The Edict of Milan (AD 313)
- Imperial agreement (AD 313) that ended state-sponsored persecution of Christians in the Roman Empire
- Issued after meeting in Milan between Constantine (West) and Licinius (East)
- Built on Galerius’ Edict of Toleration (AD 311) but went much further
- Granted Christianity full legal status and protection under Roman law
- Did not make Christianity the state religion (that occurred in AD 380 with the Edict of Thessalonica)
What the Edict Actually Was
- Not a single preserved formal document
- Survives in Lactantius’ On the Deaths of the Persecutors and Eusebius’ Ecclesiastical History
- Best understood as a letter of policy sent by Licinius to eastern governors (Nicomedia, June AD 313)

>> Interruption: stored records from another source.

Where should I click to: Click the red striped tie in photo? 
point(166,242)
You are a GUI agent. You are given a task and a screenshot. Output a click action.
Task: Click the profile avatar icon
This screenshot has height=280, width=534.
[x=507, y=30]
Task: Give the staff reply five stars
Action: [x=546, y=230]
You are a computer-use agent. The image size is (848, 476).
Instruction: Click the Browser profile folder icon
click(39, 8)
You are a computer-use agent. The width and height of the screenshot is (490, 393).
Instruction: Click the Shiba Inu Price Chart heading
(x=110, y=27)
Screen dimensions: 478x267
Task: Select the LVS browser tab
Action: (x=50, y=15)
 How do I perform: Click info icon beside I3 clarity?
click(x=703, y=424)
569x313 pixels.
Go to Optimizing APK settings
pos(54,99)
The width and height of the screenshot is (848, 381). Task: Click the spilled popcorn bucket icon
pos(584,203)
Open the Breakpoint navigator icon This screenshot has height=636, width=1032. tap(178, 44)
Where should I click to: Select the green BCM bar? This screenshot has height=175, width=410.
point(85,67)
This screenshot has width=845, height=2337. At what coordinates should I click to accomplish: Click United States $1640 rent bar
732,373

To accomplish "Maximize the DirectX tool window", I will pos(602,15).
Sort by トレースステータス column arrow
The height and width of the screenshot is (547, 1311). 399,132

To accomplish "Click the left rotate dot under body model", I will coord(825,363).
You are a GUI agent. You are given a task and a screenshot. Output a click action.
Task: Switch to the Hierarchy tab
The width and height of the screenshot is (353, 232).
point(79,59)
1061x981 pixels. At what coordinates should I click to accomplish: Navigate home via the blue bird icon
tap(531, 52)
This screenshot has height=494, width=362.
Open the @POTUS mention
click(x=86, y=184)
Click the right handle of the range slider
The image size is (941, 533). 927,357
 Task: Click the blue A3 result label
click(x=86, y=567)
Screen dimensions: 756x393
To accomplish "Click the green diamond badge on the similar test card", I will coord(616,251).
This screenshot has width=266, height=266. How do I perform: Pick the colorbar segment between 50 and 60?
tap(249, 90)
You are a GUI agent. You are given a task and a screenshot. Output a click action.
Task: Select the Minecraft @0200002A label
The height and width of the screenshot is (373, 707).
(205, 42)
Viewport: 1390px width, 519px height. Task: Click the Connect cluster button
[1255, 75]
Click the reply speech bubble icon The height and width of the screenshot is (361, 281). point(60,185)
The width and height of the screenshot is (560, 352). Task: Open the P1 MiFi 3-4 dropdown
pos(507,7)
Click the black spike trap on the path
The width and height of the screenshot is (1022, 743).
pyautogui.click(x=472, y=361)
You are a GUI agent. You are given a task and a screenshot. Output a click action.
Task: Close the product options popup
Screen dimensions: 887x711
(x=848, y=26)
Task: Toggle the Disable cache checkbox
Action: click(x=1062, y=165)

- Modern scholars agree the policy was real and binding
- “Edict of Milan” is a later historical label
What the Edict Declared
- Christians granted freedom to worship openly, assemble, and organise the Church
- Confiscated property (churches, meeting places, lands) to be returned immediately without compensation
- Religious freedom extended to all religions, not only Christians
- Purpose: secure peace, gain divine favour, restore justice
- Explicitly states everyone may worship as they choose so that “whatever divinity exists in heaven may be favourable to us”
What the Edict Did Not Do
- Did not make Christianity the official religion
- Did not abolish pagan worship
- Did not force conversion
- Established universal toleration, not Christian dominance
Constantine, Faith, and Motive
- Scholars debate whether it was pragmatic politics or genuine faith
- Majority view: Constantine’s conversion was sincere
- The edict is seen as his first major Christian public act
- Evidence: continued favour to Christianity, church building, support for bishops, and calling the Council of Nicaea (AD 325)
Impact on the Church (“The Peace of the Church”)
- Christians could worship publicly, build churches, and organise doctrine and councils
- Ended legal martyrdom by the Roman state
- Martyr memory preserved, especially in Egypt (Era of the Martyrs, AD 284, remained the calendar)
- Fulfilled God’s pattern of suffering followed by deliverance
- “Blessed are those who are persecuted because of righteousness, for theirs is the kingdom of heaven.” (Matthew 5:10, NIV)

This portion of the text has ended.